Ich schließe mich ein, weil ich mich nicht aus der Haftung für dieses Versagen entziehen möchte. Auch ich erziele mit meiner Friedensarbeit nur Teilerfolge, die nicht ausreichen um in Deutschland -70 Jahre nach dem Krieg- eine friedliche Wende herbei zu führen. Frau Merkel ist eine Wissenschaftlerin die auf ihre sehr nüchterne und kalte aber ernste Art und Weise ein Experiment mit der Substanz Mensch konsequent durchführt. Das Experiment wird auch bis zum vollständigen Scheitern durchgeführt werden. So sind Wissenschaftler nun mal eben. So ist auch die Bevölkerung in Deutschland und bekommt exakt das, was sie sich wünscht.

Mein Vorschlag bleibt der gleiche: wir arbeiten so lange wie es geht und solange wir können und wollen daran eine kritische Masse in der Bevölkerung zu haben, die einen echten Frieden mit Arbeit erzeugt, aus sich heraus.

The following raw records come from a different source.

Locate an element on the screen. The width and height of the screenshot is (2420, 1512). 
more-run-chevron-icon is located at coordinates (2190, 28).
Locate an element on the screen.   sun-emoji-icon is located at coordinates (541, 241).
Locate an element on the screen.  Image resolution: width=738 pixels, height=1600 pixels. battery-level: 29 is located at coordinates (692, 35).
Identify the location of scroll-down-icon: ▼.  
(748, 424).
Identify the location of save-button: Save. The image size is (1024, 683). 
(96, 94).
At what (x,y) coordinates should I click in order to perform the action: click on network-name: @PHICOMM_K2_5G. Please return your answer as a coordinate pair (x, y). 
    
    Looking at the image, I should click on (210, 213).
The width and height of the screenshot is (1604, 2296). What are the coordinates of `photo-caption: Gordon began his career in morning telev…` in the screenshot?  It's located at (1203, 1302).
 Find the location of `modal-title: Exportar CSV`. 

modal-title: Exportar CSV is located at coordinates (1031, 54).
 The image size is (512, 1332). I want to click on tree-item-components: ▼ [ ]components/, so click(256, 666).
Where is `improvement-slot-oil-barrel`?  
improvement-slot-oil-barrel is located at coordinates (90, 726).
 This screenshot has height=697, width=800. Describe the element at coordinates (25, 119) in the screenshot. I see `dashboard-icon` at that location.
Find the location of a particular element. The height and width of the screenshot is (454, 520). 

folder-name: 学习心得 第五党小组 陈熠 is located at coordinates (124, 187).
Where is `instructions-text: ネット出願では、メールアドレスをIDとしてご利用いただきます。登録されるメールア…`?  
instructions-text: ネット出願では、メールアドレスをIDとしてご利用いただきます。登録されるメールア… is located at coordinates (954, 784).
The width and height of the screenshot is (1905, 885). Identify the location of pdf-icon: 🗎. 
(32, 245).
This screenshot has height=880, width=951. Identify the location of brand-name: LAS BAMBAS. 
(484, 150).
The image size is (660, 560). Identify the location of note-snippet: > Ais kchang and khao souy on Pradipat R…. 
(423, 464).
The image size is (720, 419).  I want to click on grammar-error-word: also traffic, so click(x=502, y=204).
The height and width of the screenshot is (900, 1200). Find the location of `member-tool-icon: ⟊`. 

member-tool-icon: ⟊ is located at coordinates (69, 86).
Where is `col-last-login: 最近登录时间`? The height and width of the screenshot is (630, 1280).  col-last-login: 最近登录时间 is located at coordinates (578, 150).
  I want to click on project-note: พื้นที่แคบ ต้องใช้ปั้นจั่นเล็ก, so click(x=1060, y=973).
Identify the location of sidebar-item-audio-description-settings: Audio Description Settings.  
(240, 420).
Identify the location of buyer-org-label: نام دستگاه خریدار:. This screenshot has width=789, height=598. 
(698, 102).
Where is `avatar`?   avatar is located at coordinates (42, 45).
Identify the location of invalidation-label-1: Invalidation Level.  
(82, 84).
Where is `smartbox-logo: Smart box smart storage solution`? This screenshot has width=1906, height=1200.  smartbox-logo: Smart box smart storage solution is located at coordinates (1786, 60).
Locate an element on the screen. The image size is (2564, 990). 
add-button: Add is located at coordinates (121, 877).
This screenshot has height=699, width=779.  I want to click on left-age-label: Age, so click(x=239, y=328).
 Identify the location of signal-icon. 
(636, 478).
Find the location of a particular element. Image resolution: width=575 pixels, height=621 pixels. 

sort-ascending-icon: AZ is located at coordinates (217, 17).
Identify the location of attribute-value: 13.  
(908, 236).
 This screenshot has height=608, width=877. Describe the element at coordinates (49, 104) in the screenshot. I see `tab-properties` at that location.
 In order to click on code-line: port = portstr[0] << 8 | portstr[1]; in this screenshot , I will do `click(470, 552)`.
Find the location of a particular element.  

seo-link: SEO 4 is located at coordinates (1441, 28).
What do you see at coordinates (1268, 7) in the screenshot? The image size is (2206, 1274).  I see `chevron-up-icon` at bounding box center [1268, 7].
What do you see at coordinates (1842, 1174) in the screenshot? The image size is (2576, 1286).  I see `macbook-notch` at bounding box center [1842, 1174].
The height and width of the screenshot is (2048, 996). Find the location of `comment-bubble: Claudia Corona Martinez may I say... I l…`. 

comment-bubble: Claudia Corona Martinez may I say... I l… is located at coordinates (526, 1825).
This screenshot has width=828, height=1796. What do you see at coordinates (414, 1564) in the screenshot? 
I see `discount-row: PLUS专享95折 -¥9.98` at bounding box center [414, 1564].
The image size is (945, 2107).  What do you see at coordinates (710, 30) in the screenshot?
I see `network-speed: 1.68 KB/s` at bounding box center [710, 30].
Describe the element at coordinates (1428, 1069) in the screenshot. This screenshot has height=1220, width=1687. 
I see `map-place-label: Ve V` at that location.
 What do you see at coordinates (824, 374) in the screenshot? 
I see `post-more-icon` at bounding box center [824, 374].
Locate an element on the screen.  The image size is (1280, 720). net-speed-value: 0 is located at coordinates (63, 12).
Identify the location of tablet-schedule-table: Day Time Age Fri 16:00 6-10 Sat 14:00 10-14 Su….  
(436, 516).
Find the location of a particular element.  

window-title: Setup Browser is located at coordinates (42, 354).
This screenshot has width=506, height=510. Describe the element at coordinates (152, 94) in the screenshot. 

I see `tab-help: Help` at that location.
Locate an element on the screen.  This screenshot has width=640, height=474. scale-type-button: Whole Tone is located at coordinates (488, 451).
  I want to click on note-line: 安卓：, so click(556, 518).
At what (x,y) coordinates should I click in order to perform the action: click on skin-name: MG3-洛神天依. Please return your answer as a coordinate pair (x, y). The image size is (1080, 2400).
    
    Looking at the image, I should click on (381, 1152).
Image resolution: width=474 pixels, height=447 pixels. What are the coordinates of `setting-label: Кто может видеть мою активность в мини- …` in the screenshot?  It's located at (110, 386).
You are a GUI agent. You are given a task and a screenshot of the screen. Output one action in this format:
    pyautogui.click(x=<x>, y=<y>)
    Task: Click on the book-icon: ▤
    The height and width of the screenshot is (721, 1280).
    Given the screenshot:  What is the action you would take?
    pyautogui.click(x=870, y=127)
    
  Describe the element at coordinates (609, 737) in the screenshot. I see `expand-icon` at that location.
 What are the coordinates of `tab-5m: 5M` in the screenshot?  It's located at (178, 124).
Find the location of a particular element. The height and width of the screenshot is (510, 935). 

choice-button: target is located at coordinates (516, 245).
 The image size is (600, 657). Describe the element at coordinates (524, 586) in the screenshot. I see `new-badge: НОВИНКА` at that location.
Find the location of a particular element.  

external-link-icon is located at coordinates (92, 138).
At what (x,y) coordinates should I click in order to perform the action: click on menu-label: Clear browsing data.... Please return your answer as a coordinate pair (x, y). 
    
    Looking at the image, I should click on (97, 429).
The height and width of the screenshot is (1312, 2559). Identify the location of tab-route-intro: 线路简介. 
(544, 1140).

Auch ich bin Wissenschaftler und bereit zu scheitern. Angela Merkel gegen Andrés Ginestet. Wer gewinnt? Das entscheiden nicht ein einzelner Professor wie Andrés Ginestet oder Angela Merkel. Das entscheidet der Leser und Kommentator.

Prof. Andreu Ginestet

Das Wissen dazu wie eine Emanzipation von der Gewalt und ein echter Frieden erzeugt werden sind bereits veröffentlicht.